DATASET
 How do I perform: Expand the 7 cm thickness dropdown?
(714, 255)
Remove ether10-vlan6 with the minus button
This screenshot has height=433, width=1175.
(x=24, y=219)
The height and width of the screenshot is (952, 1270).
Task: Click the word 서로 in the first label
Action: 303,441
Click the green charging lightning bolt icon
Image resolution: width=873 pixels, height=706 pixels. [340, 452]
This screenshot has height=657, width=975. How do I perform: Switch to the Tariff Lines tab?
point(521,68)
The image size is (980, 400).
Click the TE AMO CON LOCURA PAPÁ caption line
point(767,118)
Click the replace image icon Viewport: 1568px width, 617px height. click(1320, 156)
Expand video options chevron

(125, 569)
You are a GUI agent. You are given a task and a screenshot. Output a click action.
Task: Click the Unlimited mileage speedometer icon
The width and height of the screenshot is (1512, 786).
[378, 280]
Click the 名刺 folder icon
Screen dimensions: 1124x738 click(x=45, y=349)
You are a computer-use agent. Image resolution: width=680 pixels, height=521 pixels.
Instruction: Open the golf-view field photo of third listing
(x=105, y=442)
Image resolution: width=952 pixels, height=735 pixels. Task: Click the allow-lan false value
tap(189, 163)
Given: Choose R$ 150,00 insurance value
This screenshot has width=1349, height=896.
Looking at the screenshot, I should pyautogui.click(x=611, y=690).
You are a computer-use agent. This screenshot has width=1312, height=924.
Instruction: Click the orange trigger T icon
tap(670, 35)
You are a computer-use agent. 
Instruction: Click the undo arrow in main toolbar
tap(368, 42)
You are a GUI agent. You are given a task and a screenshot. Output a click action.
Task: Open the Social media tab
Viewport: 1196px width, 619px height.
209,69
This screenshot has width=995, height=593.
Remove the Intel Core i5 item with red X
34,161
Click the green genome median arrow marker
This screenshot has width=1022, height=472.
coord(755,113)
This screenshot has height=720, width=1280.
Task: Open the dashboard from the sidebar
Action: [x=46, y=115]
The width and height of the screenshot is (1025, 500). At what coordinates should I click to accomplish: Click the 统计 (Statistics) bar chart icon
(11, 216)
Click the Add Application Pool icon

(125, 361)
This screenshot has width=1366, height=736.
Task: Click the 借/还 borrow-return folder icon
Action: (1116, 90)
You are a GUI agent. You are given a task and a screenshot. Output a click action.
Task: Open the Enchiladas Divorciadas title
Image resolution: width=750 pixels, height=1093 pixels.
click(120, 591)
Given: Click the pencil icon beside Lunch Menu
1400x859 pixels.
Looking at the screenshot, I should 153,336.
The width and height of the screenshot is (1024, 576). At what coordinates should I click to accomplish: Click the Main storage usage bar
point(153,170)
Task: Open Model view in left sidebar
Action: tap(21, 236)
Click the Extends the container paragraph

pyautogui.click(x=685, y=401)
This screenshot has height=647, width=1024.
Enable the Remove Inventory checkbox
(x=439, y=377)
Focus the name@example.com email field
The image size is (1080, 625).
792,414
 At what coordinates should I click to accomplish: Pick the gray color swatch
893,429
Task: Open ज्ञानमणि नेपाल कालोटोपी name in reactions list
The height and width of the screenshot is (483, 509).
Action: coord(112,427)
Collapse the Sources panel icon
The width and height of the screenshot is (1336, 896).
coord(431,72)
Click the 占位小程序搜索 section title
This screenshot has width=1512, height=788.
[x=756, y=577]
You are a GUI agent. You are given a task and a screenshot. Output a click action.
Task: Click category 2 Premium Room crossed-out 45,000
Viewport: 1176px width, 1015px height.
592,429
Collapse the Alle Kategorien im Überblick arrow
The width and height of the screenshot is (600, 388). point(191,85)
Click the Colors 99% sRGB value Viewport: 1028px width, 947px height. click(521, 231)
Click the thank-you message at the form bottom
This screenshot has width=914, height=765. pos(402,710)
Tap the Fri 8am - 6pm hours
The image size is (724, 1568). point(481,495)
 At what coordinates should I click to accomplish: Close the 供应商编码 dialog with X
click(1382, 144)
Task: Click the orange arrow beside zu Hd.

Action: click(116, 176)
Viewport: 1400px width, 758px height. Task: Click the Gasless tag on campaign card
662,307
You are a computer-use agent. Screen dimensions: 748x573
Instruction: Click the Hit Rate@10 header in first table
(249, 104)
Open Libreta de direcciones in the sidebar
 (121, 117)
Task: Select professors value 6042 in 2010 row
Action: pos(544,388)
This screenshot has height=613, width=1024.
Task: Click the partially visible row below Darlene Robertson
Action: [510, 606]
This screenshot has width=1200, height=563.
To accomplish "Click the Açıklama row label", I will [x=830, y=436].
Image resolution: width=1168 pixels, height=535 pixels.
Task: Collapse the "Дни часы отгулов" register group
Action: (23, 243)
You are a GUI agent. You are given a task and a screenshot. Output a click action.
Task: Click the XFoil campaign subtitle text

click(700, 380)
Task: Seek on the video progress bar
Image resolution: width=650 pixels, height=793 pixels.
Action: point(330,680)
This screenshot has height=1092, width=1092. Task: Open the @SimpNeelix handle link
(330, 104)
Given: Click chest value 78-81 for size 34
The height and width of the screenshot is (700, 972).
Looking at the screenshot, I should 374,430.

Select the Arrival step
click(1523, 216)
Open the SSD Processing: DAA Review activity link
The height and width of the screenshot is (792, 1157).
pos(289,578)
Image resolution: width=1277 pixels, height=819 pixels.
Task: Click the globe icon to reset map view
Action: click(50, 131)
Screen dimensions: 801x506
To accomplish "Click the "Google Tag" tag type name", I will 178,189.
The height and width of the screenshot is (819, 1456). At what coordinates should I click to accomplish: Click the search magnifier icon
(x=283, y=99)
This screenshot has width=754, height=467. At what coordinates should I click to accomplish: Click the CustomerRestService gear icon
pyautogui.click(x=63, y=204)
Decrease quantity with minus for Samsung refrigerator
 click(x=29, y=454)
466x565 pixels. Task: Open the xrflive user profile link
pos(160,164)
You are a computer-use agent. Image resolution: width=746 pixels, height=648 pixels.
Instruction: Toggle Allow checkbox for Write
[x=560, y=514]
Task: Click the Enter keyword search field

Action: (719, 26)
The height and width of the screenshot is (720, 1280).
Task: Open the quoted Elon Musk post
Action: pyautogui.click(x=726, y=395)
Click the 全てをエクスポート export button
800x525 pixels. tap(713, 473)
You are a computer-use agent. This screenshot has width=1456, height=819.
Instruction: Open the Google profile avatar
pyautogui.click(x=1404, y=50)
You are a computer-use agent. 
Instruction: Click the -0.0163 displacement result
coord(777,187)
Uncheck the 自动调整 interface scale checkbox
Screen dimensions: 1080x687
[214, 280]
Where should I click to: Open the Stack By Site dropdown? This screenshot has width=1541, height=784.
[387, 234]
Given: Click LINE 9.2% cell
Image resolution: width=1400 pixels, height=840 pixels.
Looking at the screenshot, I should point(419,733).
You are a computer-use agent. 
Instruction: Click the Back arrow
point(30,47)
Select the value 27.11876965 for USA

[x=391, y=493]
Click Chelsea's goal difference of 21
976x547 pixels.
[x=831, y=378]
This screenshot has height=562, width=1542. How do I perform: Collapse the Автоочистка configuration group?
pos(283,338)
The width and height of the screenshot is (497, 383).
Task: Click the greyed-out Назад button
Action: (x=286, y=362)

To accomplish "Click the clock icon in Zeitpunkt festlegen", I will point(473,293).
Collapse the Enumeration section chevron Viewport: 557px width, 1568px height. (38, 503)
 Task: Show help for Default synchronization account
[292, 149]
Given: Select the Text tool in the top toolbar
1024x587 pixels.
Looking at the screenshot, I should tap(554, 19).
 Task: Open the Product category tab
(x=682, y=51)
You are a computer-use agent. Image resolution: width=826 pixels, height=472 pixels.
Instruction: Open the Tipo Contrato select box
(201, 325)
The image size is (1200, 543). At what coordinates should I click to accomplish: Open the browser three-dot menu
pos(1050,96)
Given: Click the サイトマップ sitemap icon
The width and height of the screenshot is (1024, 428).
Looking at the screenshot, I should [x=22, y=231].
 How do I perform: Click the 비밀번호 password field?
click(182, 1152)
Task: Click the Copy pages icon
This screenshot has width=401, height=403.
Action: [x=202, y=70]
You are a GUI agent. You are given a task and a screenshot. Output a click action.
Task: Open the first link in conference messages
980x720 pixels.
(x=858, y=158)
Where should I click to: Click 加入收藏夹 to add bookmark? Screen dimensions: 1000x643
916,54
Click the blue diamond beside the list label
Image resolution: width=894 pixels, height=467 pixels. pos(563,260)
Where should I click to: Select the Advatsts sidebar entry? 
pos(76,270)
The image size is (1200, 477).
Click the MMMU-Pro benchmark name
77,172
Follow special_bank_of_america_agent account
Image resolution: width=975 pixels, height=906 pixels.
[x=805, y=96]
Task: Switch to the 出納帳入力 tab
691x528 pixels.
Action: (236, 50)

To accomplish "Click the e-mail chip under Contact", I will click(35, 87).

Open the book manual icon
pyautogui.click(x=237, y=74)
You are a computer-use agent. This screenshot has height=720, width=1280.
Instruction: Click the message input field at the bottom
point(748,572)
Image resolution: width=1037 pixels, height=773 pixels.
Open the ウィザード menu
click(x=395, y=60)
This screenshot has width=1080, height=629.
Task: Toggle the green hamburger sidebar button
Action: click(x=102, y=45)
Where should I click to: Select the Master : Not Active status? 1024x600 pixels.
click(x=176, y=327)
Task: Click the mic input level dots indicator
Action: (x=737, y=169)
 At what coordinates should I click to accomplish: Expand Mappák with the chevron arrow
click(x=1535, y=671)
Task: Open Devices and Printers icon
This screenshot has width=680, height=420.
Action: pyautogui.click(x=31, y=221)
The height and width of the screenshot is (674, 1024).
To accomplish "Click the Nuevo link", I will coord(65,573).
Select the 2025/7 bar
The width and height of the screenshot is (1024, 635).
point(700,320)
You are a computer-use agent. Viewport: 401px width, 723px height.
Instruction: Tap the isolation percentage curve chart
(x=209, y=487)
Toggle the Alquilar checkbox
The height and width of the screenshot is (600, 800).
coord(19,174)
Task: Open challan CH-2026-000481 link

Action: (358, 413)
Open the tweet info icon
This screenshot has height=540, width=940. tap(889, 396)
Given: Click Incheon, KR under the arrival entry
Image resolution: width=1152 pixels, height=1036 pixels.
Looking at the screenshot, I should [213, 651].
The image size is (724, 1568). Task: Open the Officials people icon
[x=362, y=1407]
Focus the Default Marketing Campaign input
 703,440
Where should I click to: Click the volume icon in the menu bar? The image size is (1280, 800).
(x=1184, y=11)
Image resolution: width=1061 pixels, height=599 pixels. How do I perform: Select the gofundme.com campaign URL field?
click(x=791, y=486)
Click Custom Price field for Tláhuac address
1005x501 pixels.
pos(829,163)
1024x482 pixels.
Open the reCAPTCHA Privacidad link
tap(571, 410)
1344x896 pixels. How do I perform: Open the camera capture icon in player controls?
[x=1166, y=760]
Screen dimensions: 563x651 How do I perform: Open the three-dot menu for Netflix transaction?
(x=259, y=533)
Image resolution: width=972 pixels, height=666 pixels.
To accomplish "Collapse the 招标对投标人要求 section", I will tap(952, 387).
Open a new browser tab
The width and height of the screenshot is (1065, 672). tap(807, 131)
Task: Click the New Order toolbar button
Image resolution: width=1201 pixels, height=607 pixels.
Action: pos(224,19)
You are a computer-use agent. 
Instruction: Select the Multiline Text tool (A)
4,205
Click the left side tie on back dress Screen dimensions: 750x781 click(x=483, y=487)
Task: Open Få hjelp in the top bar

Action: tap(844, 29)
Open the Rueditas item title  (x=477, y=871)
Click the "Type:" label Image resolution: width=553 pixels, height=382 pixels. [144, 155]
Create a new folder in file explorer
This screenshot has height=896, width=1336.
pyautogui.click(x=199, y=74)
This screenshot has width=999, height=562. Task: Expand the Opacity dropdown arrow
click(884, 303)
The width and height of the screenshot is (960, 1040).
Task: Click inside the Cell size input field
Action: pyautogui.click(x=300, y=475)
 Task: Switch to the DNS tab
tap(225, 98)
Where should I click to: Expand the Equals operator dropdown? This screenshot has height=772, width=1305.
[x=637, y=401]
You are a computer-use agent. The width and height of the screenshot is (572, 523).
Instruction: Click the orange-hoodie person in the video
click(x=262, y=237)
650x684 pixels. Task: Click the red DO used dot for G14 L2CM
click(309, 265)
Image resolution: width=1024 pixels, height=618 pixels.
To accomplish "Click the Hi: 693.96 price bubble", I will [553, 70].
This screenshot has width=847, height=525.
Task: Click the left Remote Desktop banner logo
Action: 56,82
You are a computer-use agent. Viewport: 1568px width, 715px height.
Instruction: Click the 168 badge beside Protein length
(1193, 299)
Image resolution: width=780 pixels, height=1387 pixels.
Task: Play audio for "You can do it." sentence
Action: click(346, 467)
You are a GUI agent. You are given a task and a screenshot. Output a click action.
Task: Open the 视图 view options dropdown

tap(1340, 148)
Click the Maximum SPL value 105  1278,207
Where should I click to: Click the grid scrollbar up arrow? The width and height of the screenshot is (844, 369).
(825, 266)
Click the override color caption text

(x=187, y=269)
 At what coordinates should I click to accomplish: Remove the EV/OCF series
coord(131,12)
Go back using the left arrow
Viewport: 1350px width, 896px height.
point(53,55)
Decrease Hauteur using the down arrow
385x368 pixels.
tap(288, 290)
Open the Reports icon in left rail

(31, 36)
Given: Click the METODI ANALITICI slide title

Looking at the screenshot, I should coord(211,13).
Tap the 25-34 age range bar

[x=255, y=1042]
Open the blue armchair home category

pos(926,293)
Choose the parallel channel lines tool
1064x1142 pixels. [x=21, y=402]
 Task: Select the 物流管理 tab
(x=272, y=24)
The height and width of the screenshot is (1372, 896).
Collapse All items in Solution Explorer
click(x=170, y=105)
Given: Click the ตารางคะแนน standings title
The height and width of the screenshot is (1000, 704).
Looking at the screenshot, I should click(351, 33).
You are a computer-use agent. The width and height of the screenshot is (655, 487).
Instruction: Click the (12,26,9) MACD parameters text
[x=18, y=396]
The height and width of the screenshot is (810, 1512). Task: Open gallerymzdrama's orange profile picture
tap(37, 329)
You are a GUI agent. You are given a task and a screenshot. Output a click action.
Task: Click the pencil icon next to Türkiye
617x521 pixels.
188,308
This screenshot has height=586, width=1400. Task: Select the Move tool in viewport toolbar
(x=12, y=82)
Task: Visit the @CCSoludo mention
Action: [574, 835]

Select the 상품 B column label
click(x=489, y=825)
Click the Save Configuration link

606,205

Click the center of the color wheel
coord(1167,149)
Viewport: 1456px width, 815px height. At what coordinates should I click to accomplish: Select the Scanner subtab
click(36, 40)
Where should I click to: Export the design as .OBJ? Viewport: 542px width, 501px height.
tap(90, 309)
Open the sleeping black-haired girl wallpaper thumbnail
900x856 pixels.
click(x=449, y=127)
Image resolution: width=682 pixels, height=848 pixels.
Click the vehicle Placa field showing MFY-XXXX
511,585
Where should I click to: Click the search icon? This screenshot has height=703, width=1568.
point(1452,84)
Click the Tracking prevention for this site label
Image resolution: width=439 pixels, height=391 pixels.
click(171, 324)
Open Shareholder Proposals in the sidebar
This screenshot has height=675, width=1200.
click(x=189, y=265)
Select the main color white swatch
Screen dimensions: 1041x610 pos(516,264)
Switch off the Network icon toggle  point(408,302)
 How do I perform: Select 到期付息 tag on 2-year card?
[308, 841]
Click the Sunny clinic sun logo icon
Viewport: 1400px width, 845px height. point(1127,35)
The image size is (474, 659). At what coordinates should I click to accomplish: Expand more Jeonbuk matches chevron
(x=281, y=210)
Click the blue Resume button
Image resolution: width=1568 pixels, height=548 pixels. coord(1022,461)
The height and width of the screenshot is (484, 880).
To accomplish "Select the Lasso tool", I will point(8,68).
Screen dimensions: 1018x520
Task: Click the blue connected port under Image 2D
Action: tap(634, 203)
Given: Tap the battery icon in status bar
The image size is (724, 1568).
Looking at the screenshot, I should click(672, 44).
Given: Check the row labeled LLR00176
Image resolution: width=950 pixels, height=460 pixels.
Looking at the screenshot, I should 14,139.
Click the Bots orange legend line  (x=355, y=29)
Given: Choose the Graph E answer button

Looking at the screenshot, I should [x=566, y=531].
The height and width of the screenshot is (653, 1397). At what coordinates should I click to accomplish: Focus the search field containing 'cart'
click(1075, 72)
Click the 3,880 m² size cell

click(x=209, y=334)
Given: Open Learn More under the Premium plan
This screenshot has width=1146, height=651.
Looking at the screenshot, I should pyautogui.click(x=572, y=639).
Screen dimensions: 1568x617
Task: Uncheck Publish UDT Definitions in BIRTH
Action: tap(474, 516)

REQUIRED ACTION
Please give back exactly the lines of the listing above that run from the one containing "Image resolution: width=682" through the one containing "Switch off the", and only those.

YOUR RESPONSE
Image resolution: width=682 pixels, height=848 pixels.
Click the vehicle Placa field showing MFY-XXXX
511,585
Where should I click to: Click the search icon? This screenshot has height=703, width=1568.
point(1452,84)
Click the Tracking prevention for this site label
Image resolution: width=439 pixels, height=391 pixels.
click(171, 324)
Open Shareholder Proposals in the sidebar
This screenshot has height=675, width=1200.
click(x=189, y=265)
Select the main color white swatch
Screen dimensions: 1041x610 pos(516,264)
Switch off the Network icon toggle  point(408,302)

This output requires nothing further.